本文:
####
2011年02月27日 | 邦画(11年)
 『冷たい熱帯魚』をテアトル新宿で見てきました。土曜日の午後だったせいでしょうが、ほとんど満席の状況でした。

(1)この映画を製作した園子温監督の作品としては、最近では、『愛のむきだし』と『ちゃんと伝える』を見ています。前者は、オーム真理教事件を題材の一つにしていますし、後者では父親とその息子が同時にガンを患うという設定が設けられています。両者ともそれなりにかなり厳しい状況が描かれているとはいえ、本作品の内容はそれらをはるかに凌駕しているでしょう。
 特に、本作品は、実際に起きた誠に陰惨な事件(「埼玉愛犬家連続殺人事件」)に基づいているのですからなおさらです。
 といっても、映画はその事件をなぞろうというのでは全然なく、当該事件をヒントにしつつも、あくまでそれだけで独立した一個の作品を形成しているといえるでしょう。
 ですから、実際の事件では、首謀者夫婦は逮捕され裁判で死刑判決を受けているとか(確定)、その妻は映画の愛子ほど若くはない、共犯の男は、この映画の主人公とは違って3年の実刑を科されたものの、出所後に事件のことを書いた著書を出版している(注1)、などと論ってみても何も始まりません。

 では何が描かれているのでしょうか?
 この作品で主に描かれているのは、崩壊しかかっている家族ではないかと思います。
 外見上一番家族らしい形態がとれているのは、主人公・社本吹越満)の家庭。なにしろ、両親と娘が揃っているのですから。



 とはいえ、社本の現在の妻は後妻(神楽坂恵)で、娘(梶原ひかり)はこの継母を酷く嫌っているばかりか、母親の死後すぐにそんな女と結婚した父親をも大層憎んでいます。
 ですから、殺人鬼の村田でんでん)が、娘に自分の店(大規模な熱帯魚店)で働くように勧めると娘は喜んでそれを受け入れてしまいますし、後妻の方も、娘から嫌われていることに加えて、社本が営む熱帯魚店が酷くシャビイなこともあり、結婚したことをいたく後悔しています(後妻は、家事をやる気などすっかりなくしていて、3人が揃う夕食に出されるものは、すべて冷凍食品を解凍したものばかり)。
####
作業 1: 一覧のうち「pixels」という文字列を含む行をすべて返すこと。大文字と小文字は区別する。

提供情報:
####
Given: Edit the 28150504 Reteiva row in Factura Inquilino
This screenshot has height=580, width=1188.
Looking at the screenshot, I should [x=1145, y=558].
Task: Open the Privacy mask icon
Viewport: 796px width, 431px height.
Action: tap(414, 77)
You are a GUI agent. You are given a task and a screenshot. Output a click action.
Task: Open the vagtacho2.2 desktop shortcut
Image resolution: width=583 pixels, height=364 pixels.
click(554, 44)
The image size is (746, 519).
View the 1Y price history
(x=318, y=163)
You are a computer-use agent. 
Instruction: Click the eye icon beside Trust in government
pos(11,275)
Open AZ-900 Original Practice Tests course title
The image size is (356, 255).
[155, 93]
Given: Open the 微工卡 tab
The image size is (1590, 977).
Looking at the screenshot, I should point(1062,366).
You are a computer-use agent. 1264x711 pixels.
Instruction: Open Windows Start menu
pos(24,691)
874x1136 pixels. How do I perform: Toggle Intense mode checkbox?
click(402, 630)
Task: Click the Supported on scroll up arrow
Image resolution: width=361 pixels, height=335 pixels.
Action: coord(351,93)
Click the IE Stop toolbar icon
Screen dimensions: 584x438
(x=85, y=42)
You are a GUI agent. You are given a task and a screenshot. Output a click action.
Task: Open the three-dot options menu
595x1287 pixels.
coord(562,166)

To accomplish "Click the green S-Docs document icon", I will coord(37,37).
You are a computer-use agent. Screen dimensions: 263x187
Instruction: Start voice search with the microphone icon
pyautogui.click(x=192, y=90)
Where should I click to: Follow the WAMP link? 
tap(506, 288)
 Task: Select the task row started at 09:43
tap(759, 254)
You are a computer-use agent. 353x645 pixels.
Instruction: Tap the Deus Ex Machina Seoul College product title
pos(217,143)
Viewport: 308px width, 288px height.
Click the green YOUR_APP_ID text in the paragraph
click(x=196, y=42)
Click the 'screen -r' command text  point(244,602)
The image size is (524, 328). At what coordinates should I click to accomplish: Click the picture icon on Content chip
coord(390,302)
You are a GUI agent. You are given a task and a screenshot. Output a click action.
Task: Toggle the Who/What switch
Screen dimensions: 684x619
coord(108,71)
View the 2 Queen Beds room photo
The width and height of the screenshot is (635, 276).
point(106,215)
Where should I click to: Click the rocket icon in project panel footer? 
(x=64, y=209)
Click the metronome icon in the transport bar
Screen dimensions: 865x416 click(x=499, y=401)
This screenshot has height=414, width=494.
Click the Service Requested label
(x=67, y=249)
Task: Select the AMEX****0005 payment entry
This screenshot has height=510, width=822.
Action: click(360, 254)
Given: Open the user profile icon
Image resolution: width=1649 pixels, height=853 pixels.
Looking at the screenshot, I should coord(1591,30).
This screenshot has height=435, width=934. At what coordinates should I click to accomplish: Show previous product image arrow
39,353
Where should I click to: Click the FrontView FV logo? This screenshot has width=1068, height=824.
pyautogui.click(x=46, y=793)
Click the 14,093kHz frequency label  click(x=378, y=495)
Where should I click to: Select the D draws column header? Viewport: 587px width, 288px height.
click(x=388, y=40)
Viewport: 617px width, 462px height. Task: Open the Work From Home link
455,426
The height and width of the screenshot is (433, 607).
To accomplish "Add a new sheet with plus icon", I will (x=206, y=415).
####
作業 2: この映画評を2文で要約せよ。

結果 1:
Image resolution: width=583 pixels, height=364 pixels.
You are a computer-use agent. 1264x711 pixels.
874x1136 pixels. How do I perform: Toggle Intense mode checkbox?
Image resolution: width=361 pixels, height=335 pixels.
595x1287 pixels.
You are a computer-use agent. 353x645 pixels.
Image resolution: width=1649 pixels, height=853 pixels.

結果 2: 筆者はテアトル新宿で『冷たい熱帯魚』を見た。この映画は実際の「埼玉愛犬家連続殺人事件」に基づきながらも独立した作品になっており、主に描かれているのは崩壊しかかっている家族だと筆者は考え、主人公・社本の家庭では娘が継母と父親を憎み、後妻も結婚を後悔していると述べている。